TEXT UNDER STUDY
====================
For behold, henceforth all generations will call me blessed;
for he who is mighty has done great things for me,
and holy is his name.
And his mercy is on those who fear him
from generation to generation.
He has shown strength with his arm,
he has scattered the proud in the imagination of their hearts,
he has put down the mighty from their thrones,
and exalted those of low degree;
he has filled the hungry with good things,
and the rich he has sent empty away.
He has helped his servant Israel,
in remembrance of his mercy,
as he spoke to our fathers,
to Abraham and to his posterity for ever.5
At first, this reads like a revolutionary manifesto. And in the same sense that Haywood’s program is revolutionary, so it is, in its calls to “scatter the proud” and “put down the mighty”. But it is revolutionary against the false order, the present order, in order to conserve, to set right, and to restore a deeper order, God’s kingdom.6 By analogy, so also is foundationalism both revolutionary and yet more conservative than all other “lesser”, ineffectual versions of conservatism, which in blindly preserving the present, preserves its injustices, evils, and false hierarchies and principles along with it.
Charles’ view of “regular” or what he calls “ineffectual” conservatism is parodied to a hilarious end in this video below.
Alright, my defense of Charles is over. It’s not ultimate. I have qualms about revolution. Revolutionary movements are unpredictable. Charles’ view of the idea of “fellow travelers”, what he calls “No Enemies On the Right”, does, I admit, by setting no limits to whom we on the right should collaborate with, seem slightly dangerous in practical outlook if a say, revolution were to take place, let alone morally, as it suggests that yes, you should work with neo-Nazis and the “woke right” against the left. I can’t argue against his extensive treatment of this question rationally, but I must admit that I just don’t want to work with woke ideologues of the right like Nick Fuentes and Andrew Tate even if they are willing to be temporary allies. I just don’t like their attitude, their ungroundedness from Christian morality, etc. Even temporary cooperation as Haywood’s principles propose, just feels, to use the technical term, icky.
The line between such men and Haywood is semi-permeable but yet exists. Haywood’s Christian faith, and the demands of charity, strained near to the point of wokeness as it may seem in some of his more nationality and race-oriented posts, is evident through self-criticism he makes throughout his work in a way that is not present in Tate, Fuentes, or perhaps even people like Andrew Torba. And as such, that faith and its accompanying charity is Charles’ moral grounding. He may agree upon many issues with them through his strong takes on immigration, destruction of the leftist control of institutions, etc. but yet he does so out of more rooted and ancient, more traditional, ultimately, the most conservative reasons. And yet many of his own friends and followers do cross over a line into a more purely revolutionary, gnostic, and utopian, racialist ideology that is upstream from their positions, and, which, in an ungrounded and un-guardrailed manner controls them.
This distinction is but a special case of the more general difference between quia and proper quid arguments. Knowing that something is true and that that something, perhaps, is a bad state of affairs, is very different from making a proper quid argument about exactly why it is true. People can come to the same practical answers and to propose similar methods for very different reasons. I’m merely suggesting that even many of Haywood’s most radical positions come from a more guardrailed, but at the very least, different perspective than a race-first perspective like that of Fuentes.
====================
WORK TASK 1
Please extract from the passage, word for word, the part that opens with the words containing "He has helped" and closes with "this video below.".

[Collected data records]
====================
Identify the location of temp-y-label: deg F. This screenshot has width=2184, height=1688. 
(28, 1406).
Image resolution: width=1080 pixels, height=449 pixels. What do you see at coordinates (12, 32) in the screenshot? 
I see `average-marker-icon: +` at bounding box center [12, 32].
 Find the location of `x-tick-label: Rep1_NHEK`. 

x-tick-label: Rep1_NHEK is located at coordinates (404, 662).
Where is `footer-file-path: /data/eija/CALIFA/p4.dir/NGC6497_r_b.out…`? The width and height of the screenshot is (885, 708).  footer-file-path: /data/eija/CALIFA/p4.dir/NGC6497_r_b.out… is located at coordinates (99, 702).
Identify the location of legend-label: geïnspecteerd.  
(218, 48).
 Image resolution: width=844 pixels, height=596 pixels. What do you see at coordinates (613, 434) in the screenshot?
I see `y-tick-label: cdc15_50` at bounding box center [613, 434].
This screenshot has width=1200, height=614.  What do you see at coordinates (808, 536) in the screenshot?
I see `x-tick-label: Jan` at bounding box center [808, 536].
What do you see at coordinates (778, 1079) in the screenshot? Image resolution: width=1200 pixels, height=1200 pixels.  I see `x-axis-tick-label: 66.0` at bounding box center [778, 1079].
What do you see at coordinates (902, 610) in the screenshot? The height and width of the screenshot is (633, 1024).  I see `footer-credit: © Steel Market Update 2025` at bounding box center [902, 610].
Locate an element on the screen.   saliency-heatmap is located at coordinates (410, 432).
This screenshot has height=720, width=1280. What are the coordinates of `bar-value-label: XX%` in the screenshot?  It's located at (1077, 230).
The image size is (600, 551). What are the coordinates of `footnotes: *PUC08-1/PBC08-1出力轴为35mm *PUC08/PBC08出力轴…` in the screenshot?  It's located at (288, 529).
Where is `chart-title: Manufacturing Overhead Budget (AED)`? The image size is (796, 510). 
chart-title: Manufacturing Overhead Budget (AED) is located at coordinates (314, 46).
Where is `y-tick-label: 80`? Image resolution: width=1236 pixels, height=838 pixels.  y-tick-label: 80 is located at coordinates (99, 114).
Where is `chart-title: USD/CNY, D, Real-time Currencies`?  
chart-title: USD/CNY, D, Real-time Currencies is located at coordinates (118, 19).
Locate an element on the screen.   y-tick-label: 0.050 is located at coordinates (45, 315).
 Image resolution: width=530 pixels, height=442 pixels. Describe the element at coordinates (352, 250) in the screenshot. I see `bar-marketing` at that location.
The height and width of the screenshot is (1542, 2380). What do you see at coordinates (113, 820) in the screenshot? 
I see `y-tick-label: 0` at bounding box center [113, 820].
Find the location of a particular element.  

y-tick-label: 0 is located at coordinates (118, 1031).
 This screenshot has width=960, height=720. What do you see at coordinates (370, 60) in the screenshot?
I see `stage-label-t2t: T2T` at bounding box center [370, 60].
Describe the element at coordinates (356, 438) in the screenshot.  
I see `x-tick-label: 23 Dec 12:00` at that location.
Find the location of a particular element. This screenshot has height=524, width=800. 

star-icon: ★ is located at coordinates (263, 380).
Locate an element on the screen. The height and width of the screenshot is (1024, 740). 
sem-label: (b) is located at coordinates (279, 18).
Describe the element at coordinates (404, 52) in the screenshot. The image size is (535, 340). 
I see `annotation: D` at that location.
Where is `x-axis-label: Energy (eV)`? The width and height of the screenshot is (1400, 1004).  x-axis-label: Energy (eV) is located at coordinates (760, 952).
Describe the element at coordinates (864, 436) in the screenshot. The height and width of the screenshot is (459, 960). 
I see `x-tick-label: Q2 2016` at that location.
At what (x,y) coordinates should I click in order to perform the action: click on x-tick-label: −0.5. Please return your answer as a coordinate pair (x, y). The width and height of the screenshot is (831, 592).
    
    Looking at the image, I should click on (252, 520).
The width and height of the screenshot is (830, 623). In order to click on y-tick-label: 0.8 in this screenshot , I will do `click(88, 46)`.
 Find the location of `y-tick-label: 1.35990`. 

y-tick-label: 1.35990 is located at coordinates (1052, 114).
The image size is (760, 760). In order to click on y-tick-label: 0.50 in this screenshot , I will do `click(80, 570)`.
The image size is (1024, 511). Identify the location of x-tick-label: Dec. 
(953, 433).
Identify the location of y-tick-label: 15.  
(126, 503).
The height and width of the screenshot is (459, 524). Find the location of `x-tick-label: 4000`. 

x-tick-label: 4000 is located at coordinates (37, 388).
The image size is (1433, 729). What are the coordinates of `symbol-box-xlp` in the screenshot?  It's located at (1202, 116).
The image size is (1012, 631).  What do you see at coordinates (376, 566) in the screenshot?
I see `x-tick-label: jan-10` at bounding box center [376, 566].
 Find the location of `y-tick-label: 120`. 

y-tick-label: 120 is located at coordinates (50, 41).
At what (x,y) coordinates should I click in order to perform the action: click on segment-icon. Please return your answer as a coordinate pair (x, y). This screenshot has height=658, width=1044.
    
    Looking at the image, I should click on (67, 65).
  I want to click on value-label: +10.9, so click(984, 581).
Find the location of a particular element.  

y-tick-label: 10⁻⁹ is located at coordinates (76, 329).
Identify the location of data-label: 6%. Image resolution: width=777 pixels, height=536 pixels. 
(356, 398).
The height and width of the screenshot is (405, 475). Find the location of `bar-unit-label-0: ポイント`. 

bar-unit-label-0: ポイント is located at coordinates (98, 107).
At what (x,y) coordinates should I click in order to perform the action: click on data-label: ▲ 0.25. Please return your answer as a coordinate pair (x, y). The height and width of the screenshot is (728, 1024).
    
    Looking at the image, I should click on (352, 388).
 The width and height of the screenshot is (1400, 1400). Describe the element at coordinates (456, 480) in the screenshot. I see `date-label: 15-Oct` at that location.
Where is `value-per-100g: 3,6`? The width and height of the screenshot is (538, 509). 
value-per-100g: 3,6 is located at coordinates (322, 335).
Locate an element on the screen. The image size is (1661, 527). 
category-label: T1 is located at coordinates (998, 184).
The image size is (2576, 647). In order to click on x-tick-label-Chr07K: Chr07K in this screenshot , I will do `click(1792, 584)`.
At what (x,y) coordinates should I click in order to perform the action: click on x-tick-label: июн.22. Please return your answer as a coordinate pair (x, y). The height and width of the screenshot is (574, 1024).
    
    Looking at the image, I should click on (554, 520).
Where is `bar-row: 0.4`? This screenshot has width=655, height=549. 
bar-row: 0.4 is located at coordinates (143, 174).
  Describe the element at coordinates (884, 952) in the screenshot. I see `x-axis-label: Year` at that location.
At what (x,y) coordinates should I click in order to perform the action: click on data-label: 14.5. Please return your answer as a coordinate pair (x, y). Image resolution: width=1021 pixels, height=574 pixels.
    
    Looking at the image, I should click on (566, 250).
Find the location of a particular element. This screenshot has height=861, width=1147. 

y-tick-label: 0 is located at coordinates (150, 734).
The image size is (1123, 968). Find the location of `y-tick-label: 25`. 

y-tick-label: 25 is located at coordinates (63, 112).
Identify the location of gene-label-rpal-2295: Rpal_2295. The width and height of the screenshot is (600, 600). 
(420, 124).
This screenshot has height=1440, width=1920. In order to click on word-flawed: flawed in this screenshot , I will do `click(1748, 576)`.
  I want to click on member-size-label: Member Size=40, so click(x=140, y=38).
====================
WORK TASK 2
Count the lines of the records that contain the string "icon", matching case exactly, and reply with the number alone.

ANSWER SPACE 1
He has helped his servant Israel,
in remembrance of his mercy,
as he spoke to our fathers,
to Abraham and to his posterity for ever.5
At first, this reads like a revolutionary manifesto. And in the same sense that Haywood’s program is revolutionary, so it is, in its calls to “scatter the proud” and “put down the mighty”. But it is revolutionary against the false order, the present order, in order to conserve, to set right, and to restore a deeper order, God’s kingdom.6 By analogy, so also is foundationalism both revolutionary and yet more conservative than all other “lesser”, ineffectual versions of conservatism, which in blindly preserving the present, preserves its injustices, evils, and false hierarchies and principles along with it.
Charles’ view of “regular” or what he calls “ineffectual” conservatism is parodied to a hilarious end in this video below.

ANSWER SPACE 2
3